Google says bug bounties have made its products safer
The firm has paid out £260,000 in rewards to people who have found bugs in its web applications
Google has said that its programme of offering cash rewards to anyone who can find and report a genuine bug in one of its web applications has made users of its software safer.
In a Google blog, Adam Mein, technical program manager at the Google security team, said that the firm had looked at other bug reward programmes before launching its own.
"We benefited from looking at examples of other types of vulnerability reward programmes when designing our own. Similarly, in the months following our reward programme kick-off, we saw other companies developing reward programmes and starting to focus more on web properties."
He argued that these sorts of initiatives help to build communities among security researchers, with the result that users are safer when using web applications.
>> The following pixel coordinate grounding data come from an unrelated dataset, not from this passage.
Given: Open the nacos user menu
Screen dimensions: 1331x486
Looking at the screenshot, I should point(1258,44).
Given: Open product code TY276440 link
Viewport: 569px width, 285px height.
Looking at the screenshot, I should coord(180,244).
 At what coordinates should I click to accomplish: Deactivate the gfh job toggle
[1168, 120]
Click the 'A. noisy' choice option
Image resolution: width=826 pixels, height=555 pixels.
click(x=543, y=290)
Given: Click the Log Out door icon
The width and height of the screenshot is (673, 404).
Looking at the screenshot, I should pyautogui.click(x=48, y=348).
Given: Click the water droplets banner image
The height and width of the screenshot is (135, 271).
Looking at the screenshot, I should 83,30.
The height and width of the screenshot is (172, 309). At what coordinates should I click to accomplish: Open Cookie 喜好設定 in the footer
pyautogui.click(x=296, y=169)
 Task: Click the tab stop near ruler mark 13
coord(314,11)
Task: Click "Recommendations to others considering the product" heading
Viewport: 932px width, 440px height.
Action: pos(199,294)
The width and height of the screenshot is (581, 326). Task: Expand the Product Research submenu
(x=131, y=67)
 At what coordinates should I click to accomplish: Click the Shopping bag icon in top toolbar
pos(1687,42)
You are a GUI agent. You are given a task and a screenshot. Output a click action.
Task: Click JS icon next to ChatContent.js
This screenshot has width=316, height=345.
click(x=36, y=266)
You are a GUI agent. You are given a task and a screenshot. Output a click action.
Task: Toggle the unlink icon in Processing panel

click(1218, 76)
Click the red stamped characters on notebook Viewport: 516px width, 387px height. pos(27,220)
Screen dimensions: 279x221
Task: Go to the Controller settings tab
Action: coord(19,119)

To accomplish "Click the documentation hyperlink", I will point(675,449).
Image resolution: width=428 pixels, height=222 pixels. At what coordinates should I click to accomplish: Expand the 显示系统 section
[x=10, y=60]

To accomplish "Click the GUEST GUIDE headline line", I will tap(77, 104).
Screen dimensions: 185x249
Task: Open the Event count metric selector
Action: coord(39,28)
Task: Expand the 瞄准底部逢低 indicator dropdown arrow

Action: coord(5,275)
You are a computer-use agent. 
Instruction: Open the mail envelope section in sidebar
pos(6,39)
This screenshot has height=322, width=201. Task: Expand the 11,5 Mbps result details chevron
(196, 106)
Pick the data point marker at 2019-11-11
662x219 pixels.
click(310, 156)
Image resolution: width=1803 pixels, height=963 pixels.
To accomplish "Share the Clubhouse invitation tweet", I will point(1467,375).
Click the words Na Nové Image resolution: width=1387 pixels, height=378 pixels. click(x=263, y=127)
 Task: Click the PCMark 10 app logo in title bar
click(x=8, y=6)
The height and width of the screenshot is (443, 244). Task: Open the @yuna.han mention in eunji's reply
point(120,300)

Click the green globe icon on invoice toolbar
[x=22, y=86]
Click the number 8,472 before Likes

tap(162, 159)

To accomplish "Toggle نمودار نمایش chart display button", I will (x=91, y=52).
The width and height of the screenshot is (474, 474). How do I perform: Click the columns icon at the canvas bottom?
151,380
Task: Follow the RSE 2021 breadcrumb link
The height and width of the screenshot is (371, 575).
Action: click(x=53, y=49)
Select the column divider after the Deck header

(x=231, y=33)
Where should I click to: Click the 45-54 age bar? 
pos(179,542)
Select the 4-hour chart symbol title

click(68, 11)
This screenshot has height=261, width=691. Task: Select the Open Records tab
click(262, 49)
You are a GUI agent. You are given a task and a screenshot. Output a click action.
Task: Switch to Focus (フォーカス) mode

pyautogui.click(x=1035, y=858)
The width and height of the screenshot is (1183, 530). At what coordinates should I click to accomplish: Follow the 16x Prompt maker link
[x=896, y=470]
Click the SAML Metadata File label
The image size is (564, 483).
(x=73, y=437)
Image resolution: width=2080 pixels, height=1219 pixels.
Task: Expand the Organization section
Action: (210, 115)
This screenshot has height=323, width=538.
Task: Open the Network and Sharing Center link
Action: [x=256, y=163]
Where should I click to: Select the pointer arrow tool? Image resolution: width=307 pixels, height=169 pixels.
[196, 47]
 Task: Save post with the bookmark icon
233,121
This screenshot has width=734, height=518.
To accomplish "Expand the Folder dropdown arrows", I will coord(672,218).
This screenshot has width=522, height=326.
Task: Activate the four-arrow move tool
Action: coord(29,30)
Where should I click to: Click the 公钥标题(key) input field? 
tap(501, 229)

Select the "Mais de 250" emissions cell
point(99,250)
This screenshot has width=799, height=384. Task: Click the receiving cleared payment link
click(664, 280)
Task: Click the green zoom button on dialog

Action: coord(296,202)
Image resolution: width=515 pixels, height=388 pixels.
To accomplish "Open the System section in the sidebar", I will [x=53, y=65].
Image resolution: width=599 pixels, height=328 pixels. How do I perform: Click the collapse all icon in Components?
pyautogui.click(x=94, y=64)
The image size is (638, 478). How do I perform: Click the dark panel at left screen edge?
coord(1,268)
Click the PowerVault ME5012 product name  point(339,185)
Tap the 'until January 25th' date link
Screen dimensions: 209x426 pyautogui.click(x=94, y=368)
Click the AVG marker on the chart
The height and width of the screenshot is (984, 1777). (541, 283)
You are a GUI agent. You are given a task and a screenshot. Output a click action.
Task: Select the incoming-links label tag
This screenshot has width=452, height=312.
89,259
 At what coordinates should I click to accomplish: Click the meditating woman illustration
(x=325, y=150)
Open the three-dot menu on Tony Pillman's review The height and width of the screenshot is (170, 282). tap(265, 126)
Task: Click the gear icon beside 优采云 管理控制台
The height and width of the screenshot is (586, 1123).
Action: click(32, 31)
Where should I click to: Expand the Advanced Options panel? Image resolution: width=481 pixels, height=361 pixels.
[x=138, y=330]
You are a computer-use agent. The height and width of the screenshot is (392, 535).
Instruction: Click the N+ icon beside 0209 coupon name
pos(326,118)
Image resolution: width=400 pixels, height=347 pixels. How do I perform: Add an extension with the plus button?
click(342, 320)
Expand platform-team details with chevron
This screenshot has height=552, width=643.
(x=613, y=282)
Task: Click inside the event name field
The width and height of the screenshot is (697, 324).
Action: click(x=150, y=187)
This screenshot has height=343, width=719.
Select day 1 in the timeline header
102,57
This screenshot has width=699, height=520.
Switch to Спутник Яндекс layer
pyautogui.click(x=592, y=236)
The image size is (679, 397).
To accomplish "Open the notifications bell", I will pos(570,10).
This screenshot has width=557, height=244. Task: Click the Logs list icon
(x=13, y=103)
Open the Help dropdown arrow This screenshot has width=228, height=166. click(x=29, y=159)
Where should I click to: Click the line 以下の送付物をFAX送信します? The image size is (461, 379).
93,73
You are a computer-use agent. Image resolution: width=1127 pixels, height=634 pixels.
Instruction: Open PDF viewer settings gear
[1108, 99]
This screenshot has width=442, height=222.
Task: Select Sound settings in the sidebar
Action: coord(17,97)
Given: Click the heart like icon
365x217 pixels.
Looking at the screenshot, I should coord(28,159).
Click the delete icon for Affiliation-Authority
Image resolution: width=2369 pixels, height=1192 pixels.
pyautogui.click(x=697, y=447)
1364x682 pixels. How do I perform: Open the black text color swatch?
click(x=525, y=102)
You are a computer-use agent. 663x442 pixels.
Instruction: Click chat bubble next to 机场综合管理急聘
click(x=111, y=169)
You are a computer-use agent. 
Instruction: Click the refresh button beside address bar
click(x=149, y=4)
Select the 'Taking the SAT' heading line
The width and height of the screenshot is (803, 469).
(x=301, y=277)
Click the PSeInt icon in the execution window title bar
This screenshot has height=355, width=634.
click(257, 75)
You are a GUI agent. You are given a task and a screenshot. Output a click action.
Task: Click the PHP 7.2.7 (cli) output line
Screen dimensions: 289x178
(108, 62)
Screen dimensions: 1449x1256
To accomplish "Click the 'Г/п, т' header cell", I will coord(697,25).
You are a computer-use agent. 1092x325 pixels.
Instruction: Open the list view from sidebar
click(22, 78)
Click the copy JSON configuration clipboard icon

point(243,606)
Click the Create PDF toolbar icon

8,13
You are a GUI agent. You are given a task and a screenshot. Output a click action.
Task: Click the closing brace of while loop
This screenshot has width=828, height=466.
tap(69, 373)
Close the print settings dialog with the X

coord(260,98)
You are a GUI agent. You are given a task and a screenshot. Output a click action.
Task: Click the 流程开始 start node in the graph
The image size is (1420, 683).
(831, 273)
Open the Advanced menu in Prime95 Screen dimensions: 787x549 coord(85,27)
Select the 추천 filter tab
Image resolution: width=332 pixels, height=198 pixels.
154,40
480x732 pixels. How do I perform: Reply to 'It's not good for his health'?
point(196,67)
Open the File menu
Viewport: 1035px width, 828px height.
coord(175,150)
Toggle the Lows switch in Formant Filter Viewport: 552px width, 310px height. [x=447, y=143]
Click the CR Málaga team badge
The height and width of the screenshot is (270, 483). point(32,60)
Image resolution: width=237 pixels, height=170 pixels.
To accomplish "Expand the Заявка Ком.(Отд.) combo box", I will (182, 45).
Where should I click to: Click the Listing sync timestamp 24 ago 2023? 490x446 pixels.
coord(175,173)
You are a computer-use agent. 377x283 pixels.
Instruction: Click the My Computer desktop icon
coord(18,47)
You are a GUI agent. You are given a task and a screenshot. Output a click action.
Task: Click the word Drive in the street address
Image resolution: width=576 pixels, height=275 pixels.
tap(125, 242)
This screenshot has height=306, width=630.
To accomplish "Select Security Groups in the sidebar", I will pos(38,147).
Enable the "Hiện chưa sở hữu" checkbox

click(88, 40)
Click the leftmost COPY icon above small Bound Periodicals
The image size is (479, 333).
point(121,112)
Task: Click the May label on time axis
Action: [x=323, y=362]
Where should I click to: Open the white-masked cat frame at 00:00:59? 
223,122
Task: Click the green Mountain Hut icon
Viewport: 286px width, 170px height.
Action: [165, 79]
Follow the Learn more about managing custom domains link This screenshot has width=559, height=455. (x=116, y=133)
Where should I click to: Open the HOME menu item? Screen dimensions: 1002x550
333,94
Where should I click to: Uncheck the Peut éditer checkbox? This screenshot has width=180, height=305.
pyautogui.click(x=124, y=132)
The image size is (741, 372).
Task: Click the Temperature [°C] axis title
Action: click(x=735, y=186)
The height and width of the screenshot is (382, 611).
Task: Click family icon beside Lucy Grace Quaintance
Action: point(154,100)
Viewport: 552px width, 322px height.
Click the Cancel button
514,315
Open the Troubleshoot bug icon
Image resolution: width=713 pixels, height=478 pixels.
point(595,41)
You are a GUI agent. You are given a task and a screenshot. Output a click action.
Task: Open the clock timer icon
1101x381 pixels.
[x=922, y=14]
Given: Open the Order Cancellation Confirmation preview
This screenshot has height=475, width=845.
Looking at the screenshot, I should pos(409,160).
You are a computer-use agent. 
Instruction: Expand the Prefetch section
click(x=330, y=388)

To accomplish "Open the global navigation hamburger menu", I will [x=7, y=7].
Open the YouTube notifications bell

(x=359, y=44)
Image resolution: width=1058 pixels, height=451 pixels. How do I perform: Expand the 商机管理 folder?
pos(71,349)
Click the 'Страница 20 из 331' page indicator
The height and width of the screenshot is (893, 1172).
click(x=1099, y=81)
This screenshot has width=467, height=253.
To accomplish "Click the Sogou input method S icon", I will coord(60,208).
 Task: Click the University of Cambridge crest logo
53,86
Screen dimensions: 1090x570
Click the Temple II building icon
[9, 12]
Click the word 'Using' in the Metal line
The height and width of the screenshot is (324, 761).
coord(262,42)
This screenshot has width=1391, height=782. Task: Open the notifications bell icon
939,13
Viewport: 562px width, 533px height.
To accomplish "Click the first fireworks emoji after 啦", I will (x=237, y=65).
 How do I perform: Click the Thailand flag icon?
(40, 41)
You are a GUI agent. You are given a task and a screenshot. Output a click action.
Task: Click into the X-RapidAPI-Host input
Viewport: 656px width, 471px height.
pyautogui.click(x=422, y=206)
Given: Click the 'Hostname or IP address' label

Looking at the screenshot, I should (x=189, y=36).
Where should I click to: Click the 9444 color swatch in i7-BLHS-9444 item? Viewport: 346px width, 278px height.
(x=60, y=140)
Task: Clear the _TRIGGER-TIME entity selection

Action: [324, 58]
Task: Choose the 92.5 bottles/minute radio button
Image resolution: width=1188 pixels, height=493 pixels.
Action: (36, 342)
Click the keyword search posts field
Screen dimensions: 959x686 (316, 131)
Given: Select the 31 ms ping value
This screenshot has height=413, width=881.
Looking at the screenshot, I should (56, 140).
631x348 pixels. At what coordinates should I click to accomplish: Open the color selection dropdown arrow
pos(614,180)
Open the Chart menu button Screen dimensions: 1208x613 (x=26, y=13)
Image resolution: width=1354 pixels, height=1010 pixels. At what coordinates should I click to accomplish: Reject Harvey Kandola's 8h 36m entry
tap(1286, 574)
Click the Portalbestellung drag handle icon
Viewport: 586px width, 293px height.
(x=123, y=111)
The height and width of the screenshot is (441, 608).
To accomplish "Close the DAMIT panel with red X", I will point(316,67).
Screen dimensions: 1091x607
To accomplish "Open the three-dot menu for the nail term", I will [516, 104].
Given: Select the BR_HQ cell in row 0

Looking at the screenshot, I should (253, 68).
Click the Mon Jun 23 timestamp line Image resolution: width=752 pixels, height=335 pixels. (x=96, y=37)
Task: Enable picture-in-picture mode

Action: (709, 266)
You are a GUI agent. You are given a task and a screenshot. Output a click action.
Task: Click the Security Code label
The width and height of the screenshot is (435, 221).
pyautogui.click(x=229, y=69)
"Over time, these programmes can help companies build better relationships with the security research community. As the model replicates, the opportunity to improve the overall security of the web broadens."
The firm introduced the programme in November 2010, and since then has paid out £260,000 to more than 200 people for discovering 730 bugs.
Mein said that around half of the bugs whose detection it paid for were in software developed by firms Google acquired.
"Roughly half of the bugs that received a reward were discovered in software written by approximately 50 companies that Google acquired; the rest were distributed across applications developed by Google (several hundred new ones each year)."
He hailed the success of the rewards programme, saying that most of the people who now notified the company of bugs had never done so prior to its launch.
"The vast majority of our initial bug reporters had never filed bugs with us before we started offering monetary rewards."